Aidone. Ancora un duro colpo inferto dai Carabinieri del Comando Provinciale di Enna al fenomeno delle truffe ai danni di persone anziane. Nella stessa giornata, due giovani catanesi sono stati arrestati in flagranza di reato mentre tentavano, in due distinte località della provincia, Aidone ed Enna, di raggirare degli anziani con la collaudata tecnica del falso carabiniere.
Il primo episodio si è verificato ad Aidone. Grazie a una tempestiva segnalazione giunta al Numero Unico Europeo 112, due pattuglie della Compagnia Carabinieri di Piazza Armerina, già attive sul territorio per precedenti segnalazioni analoghe, sono intervenute con rapidità nei pressi dell’abitazione della vittima designata.
Le prime verifiche hanno permesso di accertare che l’anziana era stata contattata telefonicamente sulla linea fissa da un individuo che si era spacciato per un maresciallo dei carabinieri. Con una scusa tanto crudele quanto efficace – un grave incidente stradale causato dal figlio, nel quale una giovane donna incinta sarebbe rimasta ferita – il truffatore aveva richiesto la consegna di ingenti somme di denaro, ben 19.000 euro, o in alternativa gioielli di pari valore, come condizione per la liberazione del congiunto e il risarcimento dei danni.

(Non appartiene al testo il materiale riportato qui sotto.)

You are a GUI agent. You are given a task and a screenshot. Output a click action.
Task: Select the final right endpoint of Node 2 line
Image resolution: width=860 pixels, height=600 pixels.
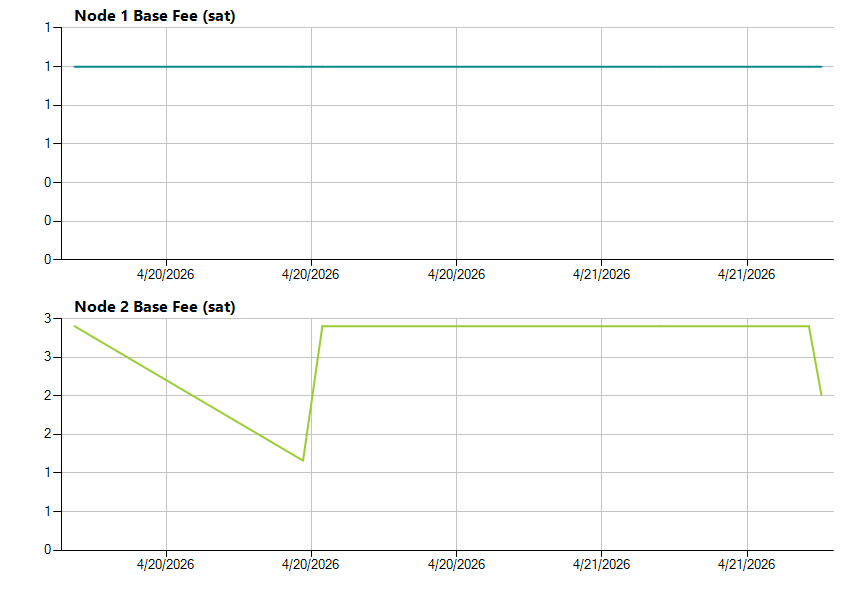pyautogui.click(x=821, y=394)
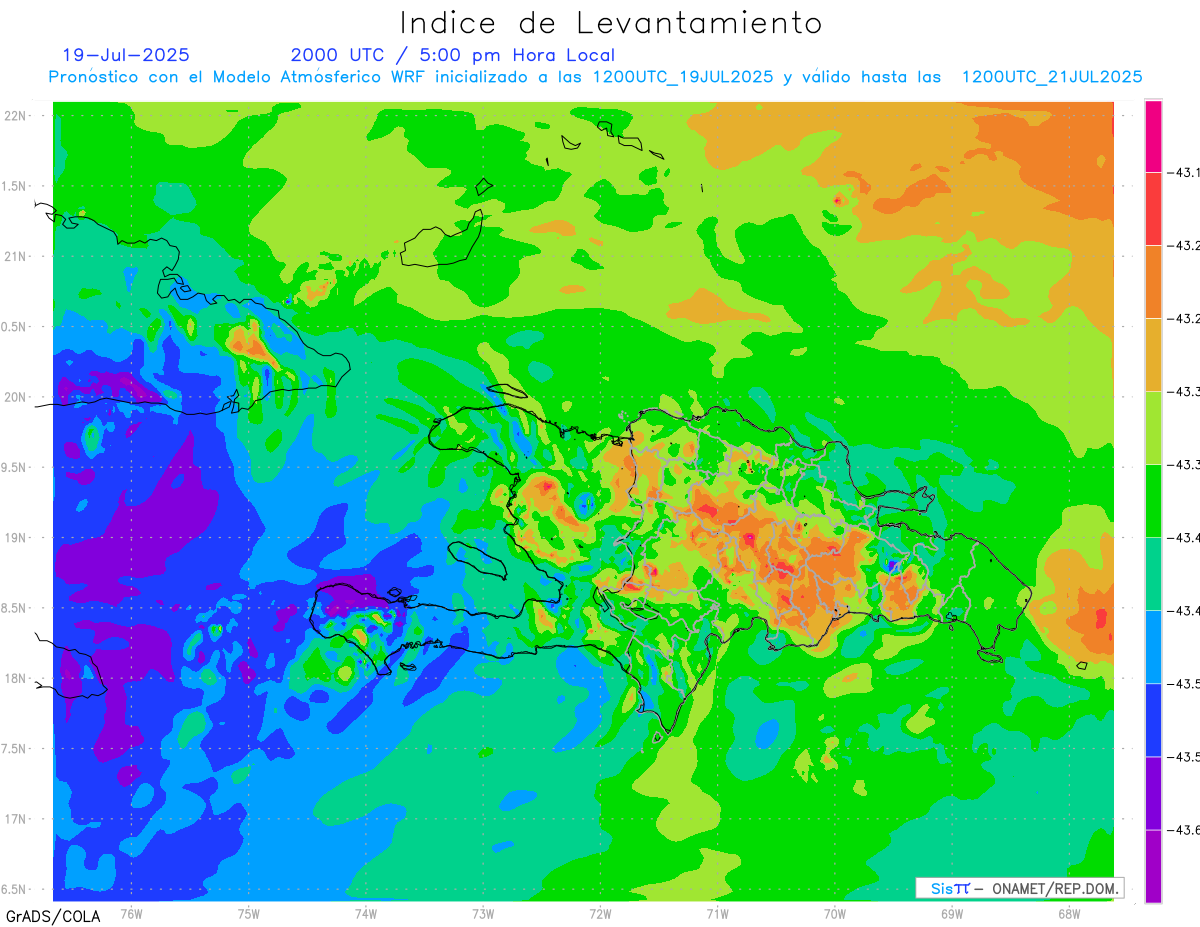Pick the red swatch in the colorbar
This screenshot has height=927, width=1200.
pos(1153,209)
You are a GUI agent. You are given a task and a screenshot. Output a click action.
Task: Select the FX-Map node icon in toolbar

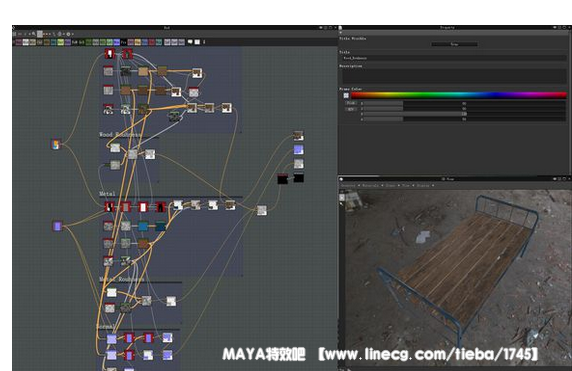tap(124, 42)
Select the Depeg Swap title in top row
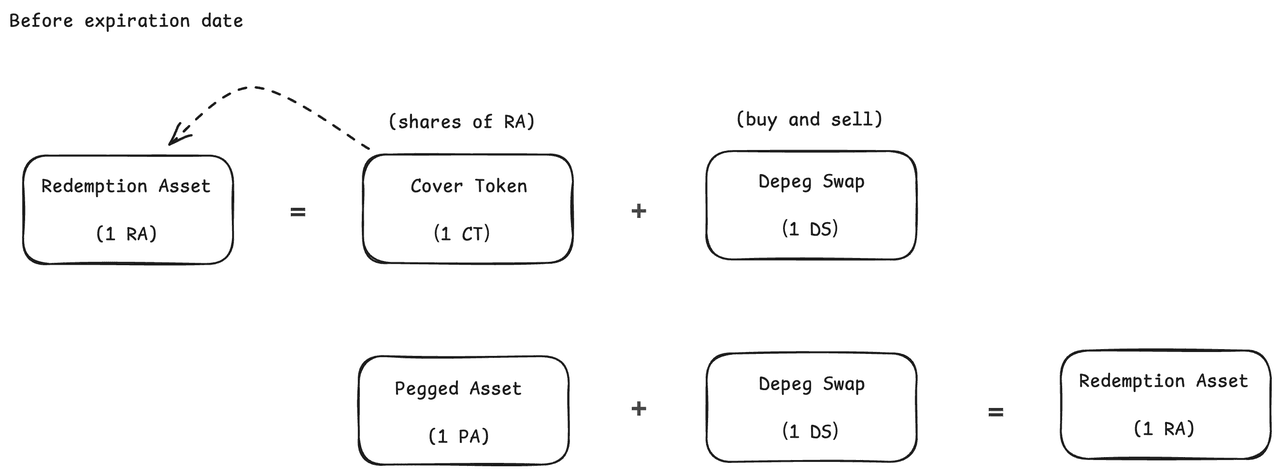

Scattata immediatamente la trappola, i carabinieri hanno cinturato discretamente l’area circostante l’abitazione. Un militare, appostatosi all’interno, ha atteso l’arrivo del complice incaricato di ritirare il bottino. L’attesa non è stata lunga: poco dopo, il giovane si è presentato riscuotendo la “consegna”. Appena avuto la certezza dello scambio, il carabiniere è intervenuto, bloccando il malvivente con il supporto degli altri militari sopraggiunti.
Il secondo arresto è avvenuto a Enna alta. In questo caso, i militari della Compagnia Carabinieri del capoluogo hanno intercettato un altro giovane catanese mentre si presentava presso l’abitazione di un’altra anziana, tentando di raggirarla con un pretesto diverso, ma con il medesimo obiettivo di sottrarle i suoi beni. I carabinieri, quelli veri, lo hanno sorpreso proprio mentre stava bussando alla porta della vittima.
Entrambe le operazioni si sono concluse con l’arresto in flagranza dei due individui. La Procura della Repubblica di Enna è stata immediatamente informata dei fatti e sta coordinando le due distinte indagini.
Dopo la convalida del fermo, nei confronti dei due arrestati è stata disposta la misura cautelare dell’obbligo di presentazione alla Polizia Giudiziaria.
Si sottolinea che il procedimento penale è attualmente nella fase delle indagini preliminari e che gli indagati non possono essere considerati colpevoli fino a una sentenza o a un decreto penale di condanna irrevocabili.
Questi arresti rappresentano un importante successo nella lotta contro le truffe che colpiscono la fascia più vulnerabile della popolazione, dimostrando l’efficacia della sinergia tra la prontezza dei cittadini e l’azione risoluta delle forze dell’ordine.